Covaletzki’s gun moved a half inch in the direction of Carlton.
“See, Professor,” I said, “look how his gun moved ever so slightly. He can’t trust you. He’s going to do us both, only this time he’s going to frame you instead of me. He’s good at framing people, aren’t you?”
“Yeah, I’m good at it. Look at you, dummy. I’m sorry, Professor, but he’s got a point. I could never trust you. I got no choice. Believe me, this ain’t somethin’ I wanna do. Not to you anyway.”
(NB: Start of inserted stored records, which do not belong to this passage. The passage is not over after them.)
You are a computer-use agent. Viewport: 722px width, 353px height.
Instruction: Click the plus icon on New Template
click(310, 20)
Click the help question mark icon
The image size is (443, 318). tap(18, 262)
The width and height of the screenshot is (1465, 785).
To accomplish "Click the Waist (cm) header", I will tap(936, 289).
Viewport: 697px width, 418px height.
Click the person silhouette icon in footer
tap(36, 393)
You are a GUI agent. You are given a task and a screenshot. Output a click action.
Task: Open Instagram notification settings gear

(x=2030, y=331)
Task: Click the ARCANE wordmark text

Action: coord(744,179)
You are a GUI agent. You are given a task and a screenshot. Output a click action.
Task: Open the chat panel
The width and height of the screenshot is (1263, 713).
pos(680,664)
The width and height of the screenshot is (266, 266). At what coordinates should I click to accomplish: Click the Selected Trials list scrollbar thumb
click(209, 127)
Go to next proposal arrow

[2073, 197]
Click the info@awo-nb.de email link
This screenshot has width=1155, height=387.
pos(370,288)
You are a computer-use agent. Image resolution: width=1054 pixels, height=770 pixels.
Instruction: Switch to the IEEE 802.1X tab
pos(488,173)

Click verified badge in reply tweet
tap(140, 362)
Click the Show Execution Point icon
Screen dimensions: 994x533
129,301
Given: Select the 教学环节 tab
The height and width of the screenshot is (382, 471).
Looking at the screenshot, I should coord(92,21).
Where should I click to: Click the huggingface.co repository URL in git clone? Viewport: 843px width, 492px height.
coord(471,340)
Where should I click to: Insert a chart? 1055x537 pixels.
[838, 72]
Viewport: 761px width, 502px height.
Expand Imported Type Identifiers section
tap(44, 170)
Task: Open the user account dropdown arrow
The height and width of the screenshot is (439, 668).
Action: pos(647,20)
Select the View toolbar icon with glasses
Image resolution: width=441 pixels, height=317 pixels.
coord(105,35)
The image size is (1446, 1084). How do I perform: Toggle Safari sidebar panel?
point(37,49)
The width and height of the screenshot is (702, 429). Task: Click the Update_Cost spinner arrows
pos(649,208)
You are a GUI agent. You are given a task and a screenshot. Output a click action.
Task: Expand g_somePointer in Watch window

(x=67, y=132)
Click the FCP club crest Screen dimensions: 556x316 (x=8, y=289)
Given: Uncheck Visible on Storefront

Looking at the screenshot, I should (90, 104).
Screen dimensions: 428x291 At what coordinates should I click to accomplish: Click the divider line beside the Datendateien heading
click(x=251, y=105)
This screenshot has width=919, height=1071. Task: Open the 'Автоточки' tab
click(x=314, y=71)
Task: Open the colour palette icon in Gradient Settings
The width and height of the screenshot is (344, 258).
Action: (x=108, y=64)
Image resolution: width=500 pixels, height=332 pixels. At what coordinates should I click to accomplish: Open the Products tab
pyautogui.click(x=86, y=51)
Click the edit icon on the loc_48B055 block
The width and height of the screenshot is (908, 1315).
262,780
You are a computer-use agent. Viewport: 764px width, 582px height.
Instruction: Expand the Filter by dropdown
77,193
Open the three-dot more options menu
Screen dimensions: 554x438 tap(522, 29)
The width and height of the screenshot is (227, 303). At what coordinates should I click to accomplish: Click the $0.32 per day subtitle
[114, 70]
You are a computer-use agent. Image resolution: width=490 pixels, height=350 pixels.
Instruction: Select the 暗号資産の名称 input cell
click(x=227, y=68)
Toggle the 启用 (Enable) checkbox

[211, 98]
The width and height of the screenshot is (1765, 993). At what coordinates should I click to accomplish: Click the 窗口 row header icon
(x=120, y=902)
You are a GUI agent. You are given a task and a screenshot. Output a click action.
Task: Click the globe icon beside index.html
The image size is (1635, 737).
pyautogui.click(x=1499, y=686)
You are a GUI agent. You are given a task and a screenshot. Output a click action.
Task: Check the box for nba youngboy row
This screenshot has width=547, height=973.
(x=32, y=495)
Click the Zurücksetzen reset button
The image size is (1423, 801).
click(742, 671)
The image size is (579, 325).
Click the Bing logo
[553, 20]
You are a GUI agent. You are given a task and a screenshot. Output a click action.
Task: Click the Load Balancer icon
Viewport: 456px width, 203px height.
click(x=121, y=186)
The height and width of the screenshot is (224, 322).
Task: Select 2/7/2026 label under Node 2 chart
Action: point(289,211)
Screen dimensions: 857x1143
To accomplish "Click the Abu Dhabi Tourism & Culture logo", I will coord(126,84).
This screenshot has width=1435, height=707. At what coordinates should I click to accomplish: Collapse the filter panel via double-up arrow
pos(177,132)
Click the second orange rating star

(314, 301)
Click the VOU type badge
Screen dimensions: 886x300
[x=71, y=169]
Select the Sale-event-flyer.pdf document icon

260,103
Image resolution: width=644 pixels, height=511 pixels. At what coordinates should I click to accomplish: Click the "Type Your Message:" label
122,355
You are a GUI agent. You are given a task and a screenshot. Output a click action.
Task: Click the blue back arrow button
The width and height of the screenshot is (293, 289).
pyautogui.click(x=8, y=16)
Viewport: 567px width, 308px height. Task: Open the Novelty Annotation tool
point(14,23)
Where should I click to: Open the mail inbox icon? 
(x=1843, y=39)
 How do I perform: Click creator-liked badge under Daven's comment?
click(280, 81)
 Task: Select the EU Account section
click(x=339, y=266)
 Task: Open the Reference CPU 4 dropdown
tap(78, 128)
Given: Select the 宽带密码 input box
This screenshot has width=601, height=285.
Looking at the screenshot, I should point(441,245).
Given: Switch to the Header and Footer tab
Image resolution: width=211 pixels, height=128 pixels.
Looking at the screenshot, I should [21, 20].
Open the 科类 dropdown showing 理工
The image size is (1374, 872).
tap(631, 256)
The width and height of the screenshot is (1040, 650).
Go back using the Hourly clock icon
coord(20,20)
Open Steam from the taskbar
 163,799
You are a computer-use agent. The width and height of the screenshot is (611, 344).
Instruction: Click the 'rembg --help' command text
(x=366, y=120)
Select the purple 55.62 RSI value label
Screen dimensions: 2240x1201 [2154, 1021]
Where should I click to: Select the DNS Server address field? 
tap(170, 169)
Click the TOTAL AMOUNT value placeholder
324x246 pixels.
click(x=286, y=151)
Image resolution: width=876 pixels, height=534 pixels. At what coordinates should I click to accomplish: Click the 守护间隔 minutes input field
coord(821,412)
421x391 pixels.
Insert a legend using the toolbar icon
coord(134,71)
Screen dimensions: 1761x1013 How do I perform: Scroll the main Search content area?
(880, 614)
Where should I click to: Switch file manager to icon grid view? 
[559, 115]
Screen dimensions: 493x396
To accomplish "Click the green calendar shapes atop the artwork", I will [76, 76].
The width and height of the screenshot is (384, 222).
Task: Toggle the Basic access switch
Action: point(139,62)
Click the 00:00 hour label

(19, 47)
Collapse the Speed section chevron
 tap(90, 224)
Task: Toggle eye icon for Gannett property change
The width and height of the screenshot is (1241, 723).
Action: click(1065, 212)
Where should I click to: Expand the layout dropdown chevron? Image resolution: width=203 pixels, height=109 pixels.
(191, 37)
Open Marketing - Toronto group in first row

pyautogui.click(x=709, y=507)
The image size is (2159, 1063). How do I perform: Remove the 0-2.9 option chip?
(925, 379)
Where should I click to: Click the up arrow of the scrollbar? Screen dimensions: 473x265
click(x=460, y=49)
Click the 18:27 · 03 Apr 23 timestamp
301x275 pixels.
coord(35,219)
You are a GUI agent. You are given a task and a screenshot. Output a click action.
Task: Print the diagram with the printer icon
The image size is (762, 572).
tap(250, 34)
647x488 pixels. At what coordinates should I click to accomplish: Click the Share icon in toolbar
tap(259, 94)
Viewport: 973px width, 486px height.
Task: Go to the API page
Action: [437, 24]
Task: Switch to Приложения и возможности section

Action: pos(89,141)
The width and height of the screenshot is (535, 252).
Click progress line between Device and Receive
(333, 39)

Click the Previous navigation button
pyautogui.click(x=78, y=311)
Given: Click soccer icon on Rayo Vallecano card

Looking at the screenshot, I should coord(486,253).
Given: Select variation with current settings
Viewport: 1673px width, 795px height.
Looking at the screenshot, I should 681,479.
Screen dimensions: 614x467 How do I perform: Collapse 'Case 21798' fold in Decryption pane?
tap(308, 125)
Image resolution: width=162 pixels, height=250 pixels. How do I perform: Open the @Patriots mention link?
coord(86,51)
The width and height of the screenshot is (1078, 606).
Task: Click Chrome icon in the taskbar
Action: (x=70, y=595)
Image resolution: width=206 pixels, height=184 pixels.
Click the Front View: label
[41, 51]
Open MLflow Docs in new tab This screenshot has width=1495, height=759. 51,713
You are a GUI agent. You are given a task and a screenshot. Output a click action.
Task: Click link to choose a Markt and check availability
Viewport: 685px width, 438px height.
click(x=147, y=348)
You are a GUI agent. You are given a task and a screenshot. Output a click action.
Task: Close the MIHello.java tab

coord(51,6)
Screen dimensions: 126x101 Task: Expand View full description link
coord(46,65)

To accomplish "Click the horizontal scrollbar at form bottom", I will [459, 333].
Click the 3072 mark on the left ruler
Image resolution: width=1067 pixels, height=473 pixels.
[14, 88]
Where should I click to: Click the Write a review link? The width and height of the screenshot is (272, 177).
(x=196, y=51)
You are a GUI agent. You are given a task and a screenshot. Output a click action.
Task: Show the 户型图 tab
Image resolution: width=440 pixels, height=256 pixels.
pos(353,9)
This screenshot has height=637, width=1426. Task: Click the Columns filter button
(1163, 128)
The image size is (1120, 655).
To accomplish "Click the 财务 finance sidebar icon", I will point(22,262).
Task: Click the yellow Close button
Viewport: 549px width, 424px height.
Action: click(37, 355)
Professor Cruset looked old, very old and very pathetic. His mouth twitched, closing and opening as if he were nursing on his mother.
“That’s enough, Covaletzki,” I said, “don’t torture him, and don’t forget my wire.” I lifted my shirt and showed him.
“Don’t make me laugh.” He waved the gun back at me. “It only transmits to the monitor in my car, and I turned the thing off before I got out. You must think I’m as dumb as you. You can’t be serious with that shit.”
“I’m as serious as a heart attack. I’ve been under the impression that everything we’ve been saying was being heard and recorded, that somebody even switched on your police radio and broadcast this conversation to cops all over the county. I can almost see their faces now.”
“Your mind’s gone, motherfucker, and you’re goin’ with it.” He pulled a beat-up .25 automatic out of his pants pocket and smiled that pinch-lipped smile of his.
“The murder weapon,” I said. “Beep the horn again, Honey. This is getting serious.”
Covaletzki’s car horn honked outside, and the color drained from his face as he realized just how serious it was.